Escrevo tudo isto para dizer que as agruras cotidianas me levaram para longe dos horizontes das janelas. Sempre nos levam, é certo. Recuperei-os, porém, com Andrew Wyeth, pintor (ainda se diz “pintor”?) que, vejam só, o Snoopy do excepcional Charles Schulz adora. Wyeth é o “artista da janela” por excelência (Snoopy, aliás, certa vez teve sua casinha consumida por fogo e perdeu um Van Gogh no incêndio; mais tarde, inspecionando a nova casa, seus amigos descobrem que ele adquirira um Andrew Wyeth e o comparam favoravelmente ao Van Gogh queimado). A obra mais famosa de Wyeth, claro, é “Christina’s World”, que todos já viram e é presença obrigatória no rol das grandes imagens do século passado; contudo, boa parte das suas pinturas compõe-se de janelas. Eis uma obsessão que compreendo. Pois olho longamente essas janelas de Wyeth e me volta a ânsia do encontro com o desconhecido. Elas são, digamos, lânguidas (adjetivo estranho para objetos, bem sei, mas, ainda assim, ele aqui me parece exato). Não são jamais como as janelas de Vermeer, que trazem toda aquela luz radiante para dentro de aposentos onde a vida ocorre. Em Wyeth, as janelas sugerem — apenas sugerem — que a vida está do lado de fora. É como no deserto: estive há certo tempo no Marrocos, onde mirei por longos minutos o Saara e senti uma urgência qualquer de me perder naquelas areias (ou reconheci alguma velha chama de fuga), de me largar sob “o céu que nos protege”, urgência que foi quase indomável. Sair correndo e não voltar; saltar e não olhar para trás — o deserto e Wyeth trazem-nos vontades quase palpáveis de tão prementes.
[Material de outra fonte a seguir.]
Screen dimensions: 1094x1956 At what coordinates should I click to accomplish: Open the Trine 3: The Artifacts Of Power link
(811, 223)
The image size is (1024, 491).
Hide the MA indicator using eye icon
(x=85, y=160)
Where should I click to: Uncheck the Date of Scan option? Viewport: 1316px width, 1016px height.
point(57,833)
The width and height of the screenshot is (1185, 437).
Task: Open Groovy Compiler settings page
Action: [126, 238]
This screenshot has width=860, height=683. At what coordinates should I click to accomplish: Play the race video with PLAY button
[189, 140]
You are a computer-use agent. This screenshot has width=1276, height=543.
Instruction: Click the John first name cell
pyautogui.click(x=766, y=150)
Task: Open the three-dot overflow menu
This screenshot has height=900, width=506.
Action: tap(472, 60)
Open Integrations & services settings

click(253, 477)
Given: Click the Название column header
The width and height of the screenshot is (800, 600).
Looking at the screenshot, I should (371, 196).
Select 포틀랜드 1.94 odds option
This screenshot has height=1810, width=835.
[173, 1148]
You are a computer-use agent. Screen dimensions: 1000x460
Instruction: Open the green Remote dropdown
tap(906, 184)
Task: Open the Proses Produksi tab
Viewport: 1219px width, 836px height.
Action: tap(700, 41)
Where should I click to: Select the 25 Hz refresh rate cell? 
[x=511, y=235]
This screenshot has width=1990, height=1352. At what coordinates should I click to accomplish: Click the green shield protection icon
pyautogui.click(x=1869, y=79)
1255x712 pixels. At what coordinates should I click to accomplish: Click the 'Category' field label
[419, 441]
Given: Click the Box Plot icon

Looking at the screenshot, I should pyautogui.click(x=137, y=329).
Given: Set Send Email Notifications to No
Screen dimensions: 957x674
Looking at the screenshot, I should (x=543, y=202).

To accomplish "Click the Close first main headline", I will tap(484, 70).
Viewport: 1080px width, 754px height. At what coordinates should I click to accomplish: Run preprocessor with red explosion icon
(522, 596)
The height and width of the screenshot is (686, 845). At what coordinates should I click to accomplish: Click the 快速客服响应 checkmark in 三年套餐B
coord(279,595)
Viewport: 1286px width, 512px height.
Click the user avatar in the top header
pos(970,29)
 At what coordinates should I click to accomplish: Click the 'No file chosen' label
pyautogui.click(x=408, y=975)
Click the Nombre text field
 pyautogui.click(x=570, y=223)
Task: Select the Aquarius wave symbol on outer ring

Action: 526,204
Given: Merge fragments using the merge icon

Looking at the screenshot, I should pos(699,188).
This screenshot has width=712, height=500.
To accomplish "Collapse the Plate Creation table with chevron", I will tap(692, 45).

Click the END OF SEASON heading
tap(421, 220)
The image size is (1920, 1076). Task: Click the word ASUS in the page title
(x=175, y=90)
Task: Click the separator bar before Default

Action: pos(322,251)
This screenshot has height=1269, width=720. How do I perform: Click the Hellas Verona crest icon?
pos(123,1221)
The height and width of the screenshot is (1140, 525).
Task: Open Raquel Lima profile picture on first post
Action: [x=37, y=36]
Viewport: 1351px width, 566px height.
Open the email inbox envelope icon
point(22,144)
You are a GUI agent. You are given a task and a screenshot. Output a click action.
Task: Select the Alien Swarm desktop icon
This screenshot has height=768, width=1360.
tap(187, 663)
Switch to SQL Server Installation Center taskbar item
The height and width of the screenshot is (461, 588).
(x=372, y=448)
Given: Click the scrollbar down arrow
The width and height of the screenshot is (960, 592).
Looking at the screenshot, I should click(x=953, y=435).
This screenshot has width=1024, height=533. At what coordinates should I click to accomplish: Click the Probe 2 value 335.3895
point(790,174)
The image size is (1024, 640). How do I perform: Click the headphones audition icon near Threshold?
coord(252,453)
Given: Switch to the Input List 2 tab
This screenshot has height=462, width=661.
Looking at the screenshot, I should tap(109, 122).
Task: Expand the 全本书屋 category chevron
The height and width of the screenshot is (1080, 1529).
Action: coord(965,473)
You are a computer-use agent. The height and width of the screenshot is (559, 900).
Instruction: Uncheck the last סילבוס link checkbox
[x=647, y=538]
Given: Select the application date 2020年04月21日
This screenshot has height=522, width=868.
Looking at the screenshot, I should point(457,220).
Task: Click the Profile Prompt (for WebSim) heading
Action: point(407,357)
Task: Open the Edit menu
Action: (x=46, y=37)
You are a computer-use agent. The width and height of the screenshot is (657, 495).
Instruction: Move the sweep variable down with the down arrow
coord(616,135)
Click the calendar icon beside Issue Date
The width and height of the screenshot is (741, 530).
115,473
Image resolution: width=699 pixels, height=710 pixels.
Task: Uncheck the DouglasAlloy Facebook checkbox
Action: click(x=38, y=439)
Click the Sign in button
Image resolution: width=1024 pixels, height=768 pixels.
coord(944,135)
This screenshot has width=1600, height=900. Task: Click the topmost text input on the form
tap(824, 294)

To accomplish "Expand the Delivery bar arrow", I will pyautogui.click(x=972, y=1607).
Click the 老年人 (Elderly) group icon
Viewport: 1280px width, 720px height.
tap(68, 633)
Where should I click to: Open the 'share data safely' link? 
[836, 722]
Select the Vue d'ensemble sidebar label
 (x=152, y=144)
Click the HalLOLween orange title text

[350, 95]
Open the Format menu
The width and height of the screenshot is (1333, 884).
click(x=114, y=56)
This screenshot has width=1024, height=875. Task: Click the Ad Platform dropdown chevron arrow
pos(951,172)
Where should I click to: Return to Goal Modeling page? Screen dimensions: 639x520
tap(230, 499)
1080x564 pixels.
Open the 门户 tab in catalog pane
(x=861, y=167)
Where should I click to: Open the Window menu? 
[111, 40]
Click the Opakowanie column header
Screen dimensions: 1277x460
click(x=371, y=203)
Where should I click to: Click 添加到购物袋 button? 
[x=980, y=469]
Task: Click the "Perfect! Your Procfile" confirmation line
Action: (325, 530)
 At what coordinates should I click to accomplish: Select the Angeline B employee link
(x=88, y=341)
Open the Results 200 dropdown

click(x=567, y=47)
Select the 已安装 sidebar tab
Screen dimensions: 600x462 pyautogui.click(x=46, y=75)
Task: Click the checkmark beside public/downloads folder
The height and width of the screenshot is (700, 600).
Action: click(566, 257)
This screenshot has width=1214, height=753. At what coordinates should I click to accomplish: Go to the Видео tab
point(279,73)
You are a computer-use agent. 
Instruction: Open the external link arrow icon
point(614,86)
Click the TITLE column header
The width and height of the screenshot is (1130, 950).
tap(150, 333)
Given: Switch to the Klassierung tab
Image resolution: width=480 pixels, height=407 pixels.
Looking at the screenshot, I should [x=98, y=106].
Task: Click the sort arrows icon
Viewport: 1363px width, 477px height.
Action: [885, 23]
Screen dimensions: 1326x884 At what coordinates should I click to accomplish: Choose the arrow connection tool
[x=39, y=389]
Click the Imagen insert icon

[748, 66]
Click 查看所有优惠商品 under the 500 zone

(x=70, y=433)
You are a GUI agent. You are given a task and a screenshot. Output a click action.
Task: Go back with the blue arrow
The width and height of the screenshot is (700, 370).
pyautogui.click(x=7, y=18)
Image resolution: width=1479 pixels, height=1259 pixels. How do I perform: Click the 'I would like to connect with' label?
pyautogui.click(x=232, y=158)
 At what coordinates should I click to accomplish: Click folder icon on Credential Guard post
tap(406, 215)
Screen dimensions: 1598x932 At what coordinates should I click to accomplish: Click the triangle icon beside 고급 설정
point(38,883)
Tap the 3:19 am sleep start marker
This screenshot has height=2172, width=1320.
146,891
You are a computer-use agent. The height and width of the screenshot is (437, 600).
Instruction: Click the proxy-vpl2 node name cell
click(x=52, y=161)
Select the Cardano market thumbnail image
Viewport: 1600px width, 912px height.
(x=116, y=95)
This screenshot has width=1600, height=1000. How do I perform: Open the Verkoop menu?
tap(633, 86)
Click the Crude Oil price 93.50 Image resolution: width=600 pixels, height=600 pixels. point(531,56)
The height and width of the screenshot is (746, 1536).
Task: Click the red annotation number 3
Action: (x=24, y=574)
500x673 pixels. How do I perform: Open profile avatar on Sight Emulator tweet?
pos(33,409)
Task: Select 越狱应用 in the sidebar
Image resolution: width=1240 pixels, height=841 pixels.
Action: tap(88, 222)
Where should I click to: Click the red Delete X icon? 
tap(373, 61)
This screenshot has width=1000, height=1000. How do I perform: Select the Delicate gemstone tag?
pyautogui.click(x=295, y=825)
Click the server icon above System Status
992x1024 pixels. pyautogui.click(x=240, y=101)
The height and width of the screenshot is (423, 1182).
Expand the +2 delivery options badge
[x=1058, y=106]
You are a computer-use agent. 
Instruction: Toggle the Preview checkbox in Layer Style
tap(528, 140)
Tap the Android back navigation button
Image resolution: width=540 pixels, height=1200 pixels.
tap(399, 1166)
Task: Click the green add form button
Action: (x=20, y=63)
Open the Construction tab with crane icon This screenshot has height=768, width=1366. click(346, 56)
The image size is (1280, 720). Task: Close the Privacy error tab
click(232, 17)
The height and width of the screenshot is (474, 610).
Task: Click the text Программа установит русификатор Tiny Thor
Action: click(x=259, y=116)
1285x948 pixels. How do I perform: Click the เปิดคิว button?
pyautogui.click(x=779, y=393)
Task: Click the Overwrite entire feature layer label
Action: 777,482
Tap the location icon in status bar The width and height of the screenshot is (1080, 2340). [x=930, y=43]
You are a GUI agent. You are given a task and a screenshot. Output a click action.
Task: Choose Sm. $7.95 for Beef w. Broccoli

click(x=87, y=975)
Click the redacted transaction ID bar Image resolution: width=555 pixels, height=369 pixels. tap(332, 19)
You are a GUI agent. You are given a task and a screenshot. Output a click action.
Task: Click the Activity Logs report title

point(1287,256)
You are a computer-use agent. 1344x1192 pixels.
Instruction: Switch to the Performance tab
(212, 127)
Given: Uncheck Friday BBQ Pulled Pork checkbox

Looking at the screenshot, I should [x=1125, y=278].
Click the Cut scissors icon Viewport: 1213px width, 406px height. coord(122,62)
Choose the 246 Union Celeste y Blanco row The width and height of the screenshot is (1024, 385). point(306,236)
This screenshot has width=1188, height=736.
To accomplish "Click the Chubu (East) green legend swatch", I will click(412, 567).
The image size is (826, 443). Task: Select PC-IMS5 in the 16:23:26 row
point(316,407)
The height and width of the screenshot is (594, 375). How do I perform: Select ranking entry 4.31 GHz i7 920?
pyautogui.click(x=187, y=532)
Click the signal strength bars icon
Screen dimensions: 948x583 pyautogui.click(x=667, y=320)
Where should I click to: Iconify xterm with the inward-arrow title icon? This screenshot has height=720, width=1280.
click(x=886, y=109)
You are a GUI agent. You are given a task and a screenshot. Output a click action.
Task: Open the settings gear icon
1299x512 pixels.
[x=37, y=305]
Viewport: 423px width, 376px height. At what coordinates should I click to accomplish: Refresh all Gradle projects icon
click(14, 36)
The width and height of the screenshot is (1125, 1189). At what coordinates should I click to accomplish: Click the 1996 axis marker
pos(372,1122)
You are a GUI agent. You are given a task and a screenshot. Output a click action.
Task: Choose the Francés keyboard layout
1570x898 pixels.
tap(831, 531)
Sim, sabemos que janelas e portas são o canto de sereia de deprimidos, suicidas e insatisfeitos com a caminhada, sempre aflitiva, no “jardim dos caminhos que se bifurcam” (todos nós?). Mas esse chamado se faz por oposição, ai de nós: se o que há além delas é uma possível liberdade, dentro existem as paredes que simbolizam as normas que, afinal, devem reger qualquer vida social (e talvez além — quem saberá? — haja apenas o nada: “Lasciate ogni speranza, voi ch’entrate” é o dístico de entrada do portão do Inferno de Dante e também de muitos cemitérios). E é dentro que quase sempre permanecemos. Contudo, eu até diria que existem janelas e portas para todos nós, aguardando o nosso lado outsider porventura adormecido; ainda que falte coragem para a travessia, elas estão onde devem estar para quando a valentia surgir e reconhecermos o momento propício do salto. Reconhecerei a oportunidade? Não sei, não sei, mas às vezes creio que vive dentro de mim, goiano de quatro costados, não “uma lavadeira do Rio Vermelho”, mas sim um Ethan pronto para atravessar, desengonçado, a portada de algum rancho qualquer rumo a — a quê?

Sim, há portas e janelas à espera; por ora, porém, eu apenas as miro, tendo Wyeth como líder desta curiosa mistagogia na estranha fé dos poderes curativos do desconhecido. Mas: “Passarinho que se debruça — o voo já está pronto”?